Return the entries below verbatim, starting at the first line and ending at the line that contains "pyautogui.click(x=171, y=65)", with both ends included.
═══ DATA LINES ═══
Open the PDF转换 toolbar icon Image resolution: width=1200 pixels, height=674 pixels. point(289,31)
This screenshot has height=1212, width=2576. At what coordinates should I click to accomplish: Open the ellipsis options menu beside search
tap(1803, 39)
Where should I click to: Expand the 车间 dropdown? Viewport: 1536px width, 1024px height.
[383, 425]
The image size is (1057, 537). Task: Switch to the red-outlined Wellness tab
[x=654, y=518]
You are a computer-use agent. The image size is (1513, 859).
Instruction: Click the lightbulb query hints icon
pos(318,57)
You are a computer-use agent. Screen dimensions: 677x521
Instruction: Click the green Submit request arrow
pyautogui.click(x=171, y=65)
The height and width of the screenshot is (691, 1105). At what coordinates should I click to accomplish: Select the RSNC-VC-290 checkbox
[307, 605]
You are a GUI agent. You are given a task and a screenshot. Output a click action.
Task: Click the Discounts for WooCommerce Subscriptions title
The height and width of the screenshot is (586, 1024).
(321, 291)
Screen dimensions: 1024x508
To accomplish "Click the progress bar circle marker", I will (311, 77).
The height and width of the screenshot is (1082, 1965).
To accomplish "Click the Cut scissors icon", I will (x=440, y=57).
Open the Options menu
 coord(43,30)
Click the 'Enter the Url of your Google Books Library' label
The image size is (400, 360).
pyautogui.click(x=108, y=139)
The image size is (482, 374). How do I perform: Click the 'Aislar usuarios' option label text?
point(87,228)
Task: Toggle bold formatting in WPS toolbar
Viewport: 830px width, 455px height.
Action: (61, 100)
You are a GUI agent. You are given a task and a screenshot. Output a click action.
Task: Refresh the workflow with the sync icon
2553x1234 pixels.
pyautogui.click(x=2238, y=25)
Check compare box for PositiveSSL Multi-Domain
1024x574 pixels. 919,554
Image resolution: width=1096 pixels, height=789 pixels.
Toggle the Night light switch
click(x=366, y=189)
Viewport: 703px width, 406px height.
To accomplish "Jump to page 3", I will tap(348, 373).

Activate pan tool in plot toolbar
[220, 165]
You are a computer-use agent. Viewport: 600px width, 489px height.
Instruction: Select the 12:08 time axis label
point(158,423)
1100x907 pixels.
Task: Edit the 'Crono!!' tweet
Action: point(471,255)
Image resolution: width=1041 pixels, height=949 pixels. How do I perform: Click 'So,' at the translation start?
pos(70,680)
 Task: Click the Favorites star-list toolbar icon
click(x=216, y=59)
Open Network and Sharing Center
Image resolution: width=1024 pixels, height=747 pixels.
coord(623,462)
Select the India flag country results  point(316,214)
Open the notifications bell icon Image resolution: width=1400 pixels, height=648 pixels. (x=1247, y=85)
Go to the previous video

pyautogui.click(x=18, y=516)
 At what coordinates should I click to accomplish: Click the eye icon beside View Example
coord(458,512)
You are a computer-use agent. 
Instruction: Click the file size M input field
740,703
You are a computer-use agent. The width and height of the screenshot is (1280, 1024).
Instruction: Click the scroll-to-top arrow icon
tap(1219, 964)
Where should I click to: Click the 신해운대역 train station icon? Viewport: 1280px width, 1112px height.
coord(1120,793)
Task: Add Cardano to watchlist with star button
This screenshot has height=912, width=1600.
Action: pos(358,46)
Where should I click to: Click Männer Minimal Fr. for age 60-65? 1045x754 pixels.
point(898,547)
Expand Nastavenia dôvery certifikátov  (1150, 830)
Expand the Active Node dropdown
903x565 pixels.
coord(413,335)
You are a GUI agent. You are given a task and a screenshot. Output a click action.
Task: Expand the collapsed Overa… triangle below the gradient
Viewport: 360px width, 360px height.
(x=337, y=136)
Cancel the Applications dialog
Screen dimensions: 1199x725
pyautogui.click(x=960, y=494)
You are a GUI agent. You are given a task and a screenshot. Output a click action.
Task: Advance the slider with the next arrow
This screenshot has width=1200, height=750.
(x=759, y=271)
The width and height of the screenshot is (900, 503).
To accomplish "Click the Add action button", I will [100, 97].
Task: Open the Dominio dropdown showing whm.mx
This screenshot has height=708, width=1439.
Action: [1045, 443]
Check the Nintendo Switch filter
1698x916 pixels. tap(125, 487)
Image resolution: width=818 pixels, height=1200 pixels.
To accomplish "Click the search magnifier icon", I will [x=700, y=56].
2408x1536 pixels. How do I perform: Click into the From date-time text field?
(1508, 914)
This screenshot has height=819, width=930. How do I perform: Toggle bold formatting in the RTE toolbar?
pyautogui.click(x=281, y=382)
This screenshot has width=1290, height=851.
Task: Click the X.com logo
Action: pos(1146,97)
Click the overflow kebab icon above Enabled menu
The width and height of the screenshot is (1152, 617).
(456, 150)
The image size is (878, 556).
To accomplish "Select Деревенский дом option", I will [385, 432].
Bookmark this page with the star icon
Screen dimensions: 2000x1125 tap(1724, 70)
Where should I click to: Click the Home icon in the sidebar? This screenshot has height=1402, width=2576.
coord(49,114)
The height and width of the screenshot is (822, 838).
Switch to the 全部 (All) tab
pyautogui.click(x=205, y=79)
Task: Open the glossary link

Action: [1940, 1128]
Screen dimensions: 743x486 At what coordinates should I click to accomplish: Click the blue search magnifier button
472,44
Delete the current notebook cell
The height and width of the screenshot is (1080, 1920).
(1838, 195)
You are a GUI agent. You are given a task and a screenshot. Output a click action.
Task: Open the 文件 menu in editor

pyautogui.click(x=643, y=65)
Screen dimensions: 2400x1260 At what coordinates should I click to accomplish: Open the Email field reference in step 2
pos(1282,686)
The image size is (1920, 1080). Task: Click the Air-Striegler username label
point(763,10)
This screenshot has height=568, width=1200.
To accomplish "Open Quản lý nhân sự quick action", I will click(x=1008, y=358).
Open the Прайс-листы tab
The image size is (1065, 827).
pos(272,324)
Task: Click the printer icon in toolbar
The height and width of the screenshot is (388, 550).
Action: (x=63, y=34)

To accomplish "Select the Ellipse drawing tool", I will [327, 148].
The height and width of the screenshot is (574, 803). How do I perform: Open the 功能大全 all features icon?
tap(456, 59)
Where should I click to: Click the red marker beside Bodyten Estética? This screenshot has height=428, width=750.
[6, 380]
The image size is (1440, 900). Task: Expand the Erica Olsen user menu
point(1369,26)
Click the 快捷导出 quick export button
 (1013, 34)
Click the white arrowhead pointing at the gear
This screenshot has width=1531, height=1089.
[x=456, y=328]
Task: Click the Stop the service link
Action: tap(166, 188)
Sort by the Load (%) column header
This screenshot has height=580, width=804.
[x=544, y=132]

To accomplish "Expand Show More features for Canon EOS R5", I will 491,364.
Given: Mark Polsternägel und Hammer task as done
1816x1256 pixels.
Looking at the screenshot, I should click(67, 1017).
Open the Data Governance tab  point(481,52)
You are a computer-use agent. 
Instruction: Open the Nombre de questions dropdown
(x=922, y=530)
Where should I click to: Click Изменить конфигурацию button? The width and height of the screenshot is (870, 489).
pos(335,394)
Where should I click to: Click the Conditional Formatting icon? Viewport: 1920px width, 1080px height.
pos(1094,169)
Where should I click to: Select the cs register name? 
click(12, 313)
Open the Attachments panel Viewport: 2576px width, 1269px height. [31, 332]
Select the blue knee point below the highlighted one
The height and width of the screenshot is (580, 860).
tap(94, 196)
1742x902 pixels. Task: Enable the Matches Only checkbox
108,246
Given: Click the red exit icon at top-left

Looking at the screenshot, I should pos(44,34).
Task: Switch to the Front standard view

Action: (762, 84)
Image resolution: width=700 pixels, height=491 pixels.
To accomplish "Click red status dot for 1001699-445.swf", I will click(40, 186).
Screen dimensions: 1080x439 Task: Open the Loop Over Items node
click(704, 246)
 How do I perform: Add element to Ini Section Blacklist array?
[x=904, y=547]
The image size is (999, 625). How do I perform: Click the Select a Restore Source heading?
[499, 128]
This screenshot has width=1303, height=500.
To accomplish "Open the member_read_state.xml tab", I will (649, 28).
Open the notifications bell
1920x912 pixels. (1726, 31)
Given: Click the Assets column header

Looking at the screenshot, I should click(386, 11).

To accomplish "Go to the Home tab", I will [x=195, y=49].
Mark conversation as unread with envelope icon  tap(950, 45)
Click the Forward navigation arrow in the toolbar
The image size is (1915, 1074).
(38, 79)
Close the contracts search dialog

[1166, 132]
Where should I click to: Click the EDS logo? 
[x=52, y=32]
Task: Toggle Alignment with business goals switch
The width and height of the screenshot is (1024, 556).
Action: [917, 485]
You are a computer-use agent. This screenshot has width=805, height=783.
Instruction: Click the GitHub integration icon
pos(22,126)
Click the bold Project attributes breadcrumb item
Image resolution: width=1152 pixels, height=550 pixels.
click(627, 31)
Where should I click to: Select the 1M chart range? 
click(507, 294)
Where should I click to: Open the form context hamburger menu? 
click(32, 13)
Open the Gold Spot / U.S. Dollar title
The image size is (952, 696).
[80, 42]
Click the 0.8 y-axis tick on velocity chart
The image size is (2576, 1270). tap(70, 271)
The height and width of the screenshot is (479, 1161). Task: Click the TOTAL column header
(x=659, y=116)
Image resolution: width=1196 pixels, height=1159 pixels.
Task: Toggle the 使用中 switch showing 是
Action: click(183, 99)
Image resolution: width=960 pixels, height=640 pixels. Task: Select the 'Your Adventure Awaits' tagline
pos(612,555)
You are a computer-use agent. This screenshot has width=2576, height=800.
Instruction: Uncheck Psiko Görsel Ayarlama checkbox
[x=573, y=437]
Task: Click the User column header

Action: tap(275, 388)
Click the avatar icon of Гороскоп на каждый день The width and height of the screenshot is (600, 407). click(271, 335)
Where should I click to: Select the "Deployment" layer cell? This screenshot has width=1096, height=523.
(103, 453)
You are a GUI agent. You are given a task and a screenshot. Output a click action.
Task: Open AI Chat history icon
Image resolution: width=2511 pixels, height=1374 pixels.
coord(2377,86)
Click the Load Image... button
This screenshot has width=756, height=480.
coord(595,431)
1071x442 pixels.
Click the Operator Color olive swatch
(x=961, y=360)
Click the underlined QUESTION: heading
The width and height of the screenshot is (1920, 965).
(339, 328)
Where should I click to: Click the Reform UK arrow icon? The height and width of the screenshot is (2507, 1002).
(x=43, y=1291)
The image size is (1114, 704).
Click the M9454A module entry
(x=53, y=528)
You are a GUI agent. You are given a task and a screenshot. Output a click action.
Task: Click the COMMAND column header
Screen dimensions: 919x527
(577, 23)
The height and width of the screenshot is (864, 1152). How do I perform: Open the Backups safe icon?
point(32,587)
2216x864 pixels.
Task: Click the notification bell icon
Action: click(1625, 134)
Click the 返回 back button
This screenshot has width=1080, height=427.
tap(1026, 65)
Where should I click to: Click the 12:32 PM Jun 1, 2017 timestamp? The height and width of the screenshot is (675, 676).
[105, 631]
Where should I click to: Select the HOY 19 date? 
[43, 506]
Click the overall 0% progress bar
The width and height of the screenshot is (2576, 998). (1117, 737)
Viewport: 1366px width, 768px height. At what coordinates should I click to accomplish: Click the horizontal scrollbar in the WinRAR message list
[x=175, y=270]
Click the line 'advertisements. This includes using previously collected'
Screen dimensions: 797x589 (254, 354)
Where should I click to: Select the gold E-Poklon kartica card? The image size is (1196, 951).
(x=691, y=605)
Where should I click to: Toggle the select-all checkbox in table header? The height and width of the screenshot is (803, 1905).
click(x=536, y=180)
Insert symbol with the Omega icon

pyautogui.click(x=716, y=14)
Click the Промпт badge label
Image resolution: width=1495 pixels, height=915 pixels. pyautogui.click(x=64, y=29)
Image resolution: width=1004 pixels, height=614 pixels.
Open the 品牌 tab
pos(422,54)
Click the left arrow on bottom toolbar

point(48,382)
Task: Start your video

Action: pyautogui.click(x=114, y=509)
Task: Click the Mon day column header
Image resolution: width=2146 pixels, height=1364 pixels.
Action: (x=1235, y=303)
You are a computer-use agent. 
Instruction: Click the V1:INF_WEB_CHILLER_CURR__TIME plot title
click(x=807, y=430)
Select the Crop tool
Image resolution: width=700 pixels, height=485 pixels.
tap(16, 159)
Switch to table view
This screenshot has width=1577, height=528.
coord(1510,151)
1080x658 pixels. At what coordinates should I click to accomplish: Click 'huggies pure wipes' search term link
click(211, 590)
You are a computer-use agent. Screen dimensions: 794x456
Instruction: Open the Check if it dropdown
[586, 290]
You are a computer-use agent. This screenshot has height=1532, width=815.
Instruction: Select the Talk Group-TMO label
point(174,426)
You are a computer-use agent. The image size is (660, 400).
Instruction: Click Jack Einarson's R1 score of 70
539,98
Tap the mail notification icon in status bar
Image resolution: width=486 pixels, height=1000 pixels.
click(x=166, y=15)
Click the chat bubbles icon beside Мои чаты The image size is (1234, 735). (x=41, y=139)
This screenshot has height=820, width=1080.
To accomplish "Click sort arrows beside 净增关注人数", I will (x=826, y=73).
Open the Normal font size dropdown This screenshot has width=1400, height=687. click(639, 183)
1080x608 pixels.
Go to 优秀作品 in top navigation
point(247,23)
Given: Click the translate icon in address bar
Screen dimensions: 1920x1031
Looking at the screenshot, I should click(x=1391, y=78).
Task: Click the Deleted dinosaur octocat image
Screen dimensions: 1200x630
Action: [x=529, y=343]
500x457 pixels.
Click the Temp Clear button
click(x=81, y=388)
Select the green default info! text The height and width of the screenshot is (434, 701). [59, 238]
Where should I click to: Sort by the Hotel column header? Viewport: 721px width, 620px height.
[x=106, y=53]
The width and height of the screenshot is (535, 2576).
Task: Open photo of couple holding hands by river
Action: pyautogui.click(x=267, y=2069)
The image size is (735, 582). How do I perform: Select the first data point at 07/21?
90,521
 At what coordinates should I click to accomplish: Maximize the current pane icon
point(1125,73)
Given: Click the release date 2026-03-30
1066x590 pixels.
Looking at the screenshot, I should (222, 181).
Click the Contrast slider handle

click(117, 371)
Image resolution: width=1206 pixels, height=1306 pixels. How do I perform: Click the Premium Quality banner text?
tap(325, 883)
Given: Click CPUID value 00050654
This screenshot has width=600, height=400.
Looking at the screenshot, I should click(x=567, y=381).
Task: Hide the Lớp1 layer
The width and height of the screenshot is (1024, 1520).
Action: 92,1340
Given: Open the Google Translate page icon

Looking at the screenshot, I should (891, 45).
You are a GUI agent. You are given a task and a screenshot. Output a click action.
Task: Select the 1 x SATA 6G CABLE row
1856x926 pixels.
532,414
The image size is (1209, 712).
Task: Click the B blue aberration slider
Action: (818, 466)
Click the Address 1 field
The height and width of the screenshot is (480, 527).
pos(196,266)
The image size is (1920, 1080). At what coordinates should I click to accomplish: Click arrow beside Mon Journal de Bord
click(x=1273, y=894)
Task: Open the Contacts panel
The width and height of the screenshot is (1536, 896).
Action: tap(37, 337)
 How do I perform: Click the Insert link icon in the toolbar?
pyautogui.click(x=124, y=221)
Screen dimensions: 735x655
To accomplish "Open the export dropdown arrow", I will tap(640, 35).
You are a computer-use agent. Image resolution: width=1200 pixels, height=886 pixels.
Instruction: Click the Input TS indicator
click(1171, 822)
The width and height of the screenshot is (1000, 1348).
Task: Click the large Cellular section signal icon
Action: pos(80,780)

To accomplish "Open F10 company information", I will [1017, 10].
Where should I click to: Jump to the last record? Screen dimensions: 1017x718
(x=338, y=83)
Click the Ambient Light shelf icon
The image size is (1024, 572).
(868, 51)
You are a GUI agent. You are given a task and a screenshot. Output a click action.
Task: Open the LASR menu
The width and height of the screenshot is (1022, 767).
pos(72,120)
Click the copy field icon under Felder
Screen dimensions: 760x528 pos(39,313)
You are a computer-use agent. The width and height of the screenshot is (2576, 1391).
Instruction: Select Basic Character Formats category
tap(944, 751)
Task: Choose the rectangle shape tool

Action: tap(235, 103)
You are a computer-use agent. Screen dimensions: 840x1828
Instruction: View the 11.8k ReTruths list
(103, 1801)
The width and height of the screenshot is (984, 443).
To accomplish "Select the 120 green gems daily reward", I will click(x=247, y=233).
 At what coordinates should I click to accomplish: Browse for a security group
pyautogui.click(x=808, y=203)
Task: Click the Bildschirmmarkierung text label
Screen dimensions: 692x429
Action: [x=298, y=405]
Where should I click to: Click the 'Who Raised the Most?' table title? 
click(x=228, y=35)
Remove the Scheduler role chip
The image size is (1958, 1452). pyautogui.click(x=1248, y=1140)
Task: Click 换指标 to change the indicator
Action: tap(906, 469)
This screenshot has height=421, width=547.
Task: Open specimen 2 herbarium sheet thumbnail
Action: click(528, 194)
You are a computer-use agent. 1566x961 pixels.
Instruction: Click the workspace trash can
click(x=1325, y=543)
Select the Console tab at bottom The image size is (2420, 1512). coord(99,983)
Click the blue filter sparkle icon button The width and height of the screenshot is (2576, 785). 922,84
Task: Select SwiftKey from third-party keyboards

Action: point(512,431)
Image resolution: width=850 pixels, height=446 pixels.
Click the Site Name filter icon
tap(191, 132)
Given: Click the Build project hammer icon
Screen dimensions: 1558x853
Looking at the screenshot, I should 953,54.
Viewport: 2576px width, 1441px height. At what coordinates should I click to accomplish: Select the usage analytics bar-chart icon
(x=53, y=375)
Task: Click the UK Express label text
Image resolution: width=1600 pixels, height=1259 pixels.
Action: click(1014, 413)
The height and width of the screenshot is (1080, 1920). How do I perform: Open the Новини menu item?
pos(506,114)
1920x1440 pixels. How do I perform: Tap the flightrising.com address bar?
═══
**WRITTEN RESPONSE:**
Open the PDF转换 toolbar icon Image resolution: width=1200 pixels, height=674 pixels. point(289,31)
This screenshot has height=1212, width=2576. At what coordinates should I click to accomplish: Open the ellipsis options menu beside search
tap(1803, 39)
Where should I click to: Expand the 车间 dropdown? Viewport: 1536px width, 1024px height.
[383, 425]
The image size is (1057, 537). Task: Switch to the red-outlined Wellness tab
[x=654, y=518]
You are a computer-use agent. The image size is (1513, 859).
Instruction: Click the lightbulb query hints icon
pos(318,57)
You are a computer-use agent. Screen dimensions: 677x521
Instruction: Click the green Submit request arrow
pyautogui.click(x=171, y=65)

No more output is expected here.